(Excerpted records):
####################
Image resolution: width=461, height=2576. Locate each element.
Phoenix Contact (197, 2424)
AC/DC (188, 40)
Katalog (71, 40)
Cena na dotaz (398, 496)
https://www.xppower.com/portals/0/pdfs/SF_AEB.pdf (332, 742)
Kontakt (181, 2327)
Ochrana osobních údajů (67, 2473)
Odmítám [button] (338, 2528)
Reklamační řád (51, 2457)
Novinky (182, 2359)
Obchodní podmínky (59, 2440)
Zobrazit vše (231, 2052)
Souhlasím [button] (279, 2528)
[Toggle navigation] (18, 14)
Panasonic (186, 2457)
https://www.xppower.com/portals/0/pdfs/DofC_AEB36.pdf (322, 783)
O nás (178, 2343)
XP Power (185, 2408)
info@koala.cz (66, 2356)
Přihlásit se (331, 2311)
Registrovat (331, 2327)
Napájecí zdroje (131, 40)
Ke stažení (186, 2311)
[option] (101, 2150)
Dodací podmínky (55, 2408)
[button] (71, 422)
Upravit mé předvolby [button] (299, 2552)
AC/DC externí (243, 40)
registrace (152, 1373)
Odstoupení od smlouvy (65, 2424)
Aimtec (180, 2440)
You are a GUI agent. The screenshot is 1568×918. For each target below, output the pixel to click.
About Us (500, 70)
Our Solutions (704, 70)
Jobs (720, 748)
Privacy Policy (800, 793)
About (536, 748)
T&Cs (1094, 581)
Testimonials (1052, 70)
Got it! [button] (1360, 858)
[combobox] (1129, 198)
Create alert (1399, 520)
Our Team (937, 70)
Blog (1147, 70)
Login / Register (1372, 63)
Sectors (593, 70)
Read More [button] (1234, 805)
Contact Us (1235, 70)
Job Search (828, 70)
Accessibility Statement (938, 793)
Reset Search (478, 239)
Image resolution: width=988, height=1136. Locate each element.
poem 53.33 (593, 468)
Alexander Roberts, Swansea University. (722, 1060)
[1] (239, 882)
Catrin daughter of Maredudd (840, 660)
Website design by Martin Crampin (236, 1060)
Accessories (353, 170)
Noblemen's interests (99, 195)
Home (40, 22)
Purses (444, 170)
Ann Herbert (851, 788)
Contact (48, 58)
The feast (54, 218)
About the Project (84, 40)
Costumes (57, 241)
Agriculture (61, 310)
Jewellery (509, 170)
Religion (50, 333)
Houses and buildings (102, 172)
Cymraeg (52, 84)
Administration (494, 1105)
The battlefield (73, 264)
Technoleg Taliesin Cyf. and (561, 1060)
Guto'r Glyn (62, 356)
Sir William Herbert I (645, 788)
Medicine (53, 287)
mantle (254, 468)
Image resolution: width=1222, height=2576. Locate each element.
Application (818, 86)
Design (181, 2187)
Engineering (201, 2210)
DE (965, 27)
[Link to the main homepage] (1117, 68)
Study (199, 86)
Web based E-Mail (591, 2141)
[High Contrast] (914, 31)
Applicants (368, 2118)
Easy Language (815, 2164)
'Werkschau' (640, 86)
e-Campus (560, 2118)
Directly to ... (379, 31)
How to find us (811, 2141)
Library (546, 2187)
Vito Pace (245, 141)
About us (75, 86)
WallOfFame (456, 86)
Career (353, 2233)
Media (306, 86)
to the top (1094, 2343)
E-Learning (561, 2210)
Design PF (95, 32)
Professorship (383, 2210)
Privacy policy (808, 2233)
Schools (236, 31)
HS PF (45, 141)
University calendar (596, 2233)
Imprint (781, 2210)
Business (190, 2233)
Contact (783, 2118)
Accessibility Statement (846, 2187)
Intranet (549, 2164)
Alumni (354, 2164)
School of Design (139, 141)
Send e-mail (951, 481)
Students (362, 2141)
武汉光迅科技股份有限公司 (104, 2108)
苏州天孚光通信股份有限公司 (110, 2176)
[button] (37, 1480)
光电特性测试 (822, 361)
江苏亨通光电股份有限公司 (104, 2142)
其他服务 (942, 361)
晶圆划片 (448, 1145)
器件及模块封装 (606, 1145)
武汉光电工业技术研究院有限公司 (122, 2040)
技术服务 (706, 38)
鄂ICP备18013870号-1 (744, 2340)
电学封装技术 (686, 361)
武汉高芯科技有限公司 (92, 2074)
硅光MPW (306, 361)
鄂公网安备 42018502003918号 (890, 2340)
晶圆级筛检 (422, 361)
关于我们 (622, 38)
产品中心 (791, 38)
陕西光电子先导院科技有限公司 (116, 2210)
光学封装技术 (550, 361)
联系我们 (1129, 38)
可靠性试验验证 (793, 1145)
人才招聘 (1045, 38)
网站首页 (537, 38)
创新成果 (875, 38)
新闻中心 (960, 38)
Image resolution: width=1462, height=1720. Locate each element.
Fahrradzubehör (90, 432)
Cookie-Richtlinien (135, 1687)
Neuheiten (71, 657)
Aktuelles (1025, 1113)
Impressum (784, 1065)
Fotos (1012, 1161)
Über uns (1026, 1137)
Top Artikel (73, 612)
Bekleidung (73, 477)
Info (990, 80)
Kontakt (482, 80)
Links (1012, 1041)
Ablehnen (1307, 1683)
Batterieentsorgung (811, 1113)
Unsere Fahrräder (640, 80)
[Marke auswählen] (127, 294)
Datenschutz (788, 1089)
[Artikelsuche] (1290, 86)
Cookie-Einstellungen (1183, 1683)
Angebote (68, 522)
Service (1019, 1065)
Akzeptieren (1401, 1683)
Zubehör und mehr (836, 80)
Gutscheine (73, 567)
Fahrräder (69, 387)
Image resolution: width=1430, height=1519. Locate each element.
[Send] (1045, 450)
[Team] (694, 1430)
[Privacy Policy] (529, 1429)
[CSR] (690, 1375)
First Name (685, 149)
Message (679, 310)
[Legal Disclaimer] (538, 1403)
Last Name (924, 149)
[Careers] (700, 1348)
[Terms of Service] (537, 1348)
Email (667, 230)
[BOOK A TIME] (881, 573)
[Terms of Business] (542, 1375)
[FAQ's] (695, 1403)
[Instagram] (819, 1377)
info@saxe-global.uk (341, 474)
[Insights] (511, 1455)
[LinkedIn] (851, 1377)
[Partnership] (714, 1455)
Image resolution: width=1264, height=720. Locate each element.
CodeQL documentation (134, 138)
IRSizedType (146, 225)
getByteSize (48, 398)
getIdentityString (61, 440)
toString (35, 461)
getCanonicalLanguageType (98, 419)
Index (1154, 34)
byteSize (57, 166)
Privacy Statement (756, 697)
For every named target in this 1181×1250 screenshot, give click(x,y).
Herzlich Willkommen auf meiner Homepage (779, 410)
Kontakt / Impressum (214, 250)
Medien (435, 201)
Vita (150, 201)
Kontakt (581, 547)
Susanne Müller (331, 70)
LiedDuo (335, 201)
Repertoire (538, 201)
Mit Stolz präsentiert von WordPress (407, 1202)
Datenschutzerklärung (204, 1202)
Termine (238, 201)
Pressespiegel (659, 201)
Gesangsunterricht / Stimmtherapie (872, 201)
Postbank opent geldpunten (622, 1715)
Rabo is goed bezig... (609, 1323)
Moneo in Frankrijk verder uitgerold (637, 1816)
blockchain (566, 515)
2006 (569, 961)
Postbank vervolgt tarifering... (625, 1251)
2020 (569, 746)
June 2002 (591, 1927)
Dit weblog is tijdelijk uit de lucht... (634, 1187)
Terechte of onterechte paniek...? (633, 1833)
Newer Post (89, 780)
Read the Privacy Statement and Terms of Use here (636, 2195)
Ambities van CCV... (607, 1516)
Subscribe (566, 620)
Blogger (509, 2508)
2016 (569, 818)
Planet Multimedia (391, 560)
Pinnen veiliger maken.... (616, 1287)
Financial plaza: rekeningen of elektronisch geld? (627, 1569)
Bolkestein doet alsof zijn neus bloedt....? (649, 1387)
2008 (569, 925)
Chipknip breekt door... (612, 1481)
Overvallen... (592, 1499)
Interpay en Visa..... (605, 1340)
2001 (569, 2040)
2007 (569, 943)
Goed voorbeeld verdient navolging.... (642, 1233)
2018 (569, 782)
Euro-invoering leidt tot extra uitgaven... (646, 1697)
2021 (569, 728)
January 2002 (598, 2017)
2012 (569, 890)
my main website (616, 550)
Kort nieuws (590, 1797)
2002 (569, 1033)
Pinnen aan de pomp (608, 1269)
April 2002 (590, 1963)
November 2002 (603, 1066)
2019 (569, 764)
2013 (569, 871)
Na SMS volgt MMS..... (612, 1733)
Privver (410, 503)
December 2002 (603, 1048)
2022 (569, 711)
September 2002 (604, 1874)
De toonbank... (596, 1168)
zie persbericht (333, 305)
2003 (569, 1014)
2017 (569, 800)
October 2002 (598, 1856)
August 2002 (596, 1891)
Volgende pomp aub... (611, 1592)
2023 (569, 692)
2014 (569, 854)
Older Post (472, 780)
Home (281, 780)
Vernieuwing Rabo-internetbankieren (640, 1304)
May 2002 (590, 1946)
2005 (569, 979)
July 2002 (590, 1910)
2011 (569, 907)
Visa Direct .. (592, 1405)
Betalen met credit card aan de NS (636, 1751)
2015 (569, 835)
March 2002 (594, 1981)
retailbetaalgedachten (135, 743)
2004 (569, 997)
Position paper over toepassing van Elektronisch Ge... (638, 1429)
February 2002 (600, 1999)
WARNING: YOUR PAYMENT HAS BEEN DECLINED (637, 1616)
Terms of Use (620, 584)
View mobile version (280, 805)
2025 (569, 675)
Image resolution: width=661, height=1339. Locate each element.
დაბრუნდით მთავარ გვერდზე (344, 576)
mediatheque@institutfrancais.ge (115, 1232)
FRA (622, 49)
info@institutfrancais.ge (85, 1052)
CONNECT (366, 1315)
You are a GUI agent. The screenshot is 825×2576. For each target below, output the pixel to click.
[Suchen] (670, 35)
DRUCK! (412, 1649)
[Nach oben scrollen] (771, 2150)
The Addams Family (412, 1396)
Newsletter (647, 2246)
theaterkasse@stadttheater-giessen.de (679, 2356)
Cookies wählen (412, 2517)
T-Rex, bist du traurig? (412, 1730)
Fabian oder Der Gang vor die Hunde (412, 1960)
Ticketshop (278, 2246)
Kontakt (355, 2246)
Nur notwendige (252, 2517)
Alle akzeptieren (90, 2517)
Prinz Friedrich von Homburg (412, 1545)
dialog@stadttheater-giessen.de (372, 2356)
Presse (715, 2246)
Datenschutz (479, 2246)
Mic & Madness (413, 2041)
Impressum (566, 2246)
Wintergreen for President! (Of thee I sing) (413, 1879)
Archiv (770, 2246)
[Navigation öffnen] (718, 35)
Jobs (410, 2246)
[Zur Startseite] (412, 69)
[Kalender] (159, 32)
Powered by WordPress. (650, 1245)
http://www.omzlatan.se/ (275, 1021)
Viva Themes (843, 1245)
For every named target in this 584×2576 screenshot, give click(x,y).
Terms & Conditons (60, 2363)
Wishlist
####################
(Short task):
Can you lay out everything from the line containing "March 2002 (594, 1981)" down to the line containing "Alle akzeptieren (90, 2517)", both included, as a Markdown table with the columns Row and Item, leaving out blank lines?

(Solution to the exercise):
| Row | Item |
|---|---|
| 1 | March 2002 (594, 1981) |
| 2 | retailbetaalgedachten (135, 743) |
| 3 | 2004 (569, 997) |
| 4 | Position paper over toepassing van Elektronisch Ge... (638, 1429) |
| 5 | February 2002 (600, 1999) |
| 6 | WARNING: YOUR PAYMENT HAS BEEN DECLINED (637, 1616) |
| 7 | Terms of Use (620, 584) |
| 8 | View mobile version (280, 805) |
| 9 | 2025 (569, 675) |
| 10 | Image resolution: width=661, height=1339. Locate each element. |
| 11 | დაბრუნდით მთავარ გვერდზე (344, 576) |
| 12 | mediatheque@institutfrancais.ge (115, 1232) |
| 13 | FRA (622, 49) |
| 14 | info@institutfrancais.ge (85, 1052) |
| 15 | CONNECT (366, 1315) |
| 16 | You are a GUI agent. The screenshot is 825×2576. For each target below, output the pixel to click. |
| 17 | [Suchen] (670, 35) |
| 18 | DRUCK! (412, 1649) |
| 19 | [Nach oben scrollen] (771, 2150) |
| 20 | The Addams Family (412, 1396) |
| 21 | Newsletter (647, 2246) |
| 22 | theaterkasse@stadttheater-giessen.de (679, 2356) |
| 23 | Cookies wählen (412, 2517) |
| 24 | T-Rex, bist du traurig? (412, 1730) |
| 25 | Fabian oder Der Gang vor die Hunde (412, 1960) |
| 26 | Ticketshop (278, 2246) |
| 27 | Kontakt (355, 2246) |
| 28 | Nur notwendige (252, 2517) |
| 29 | Alle akzeptieren (90, 2517) |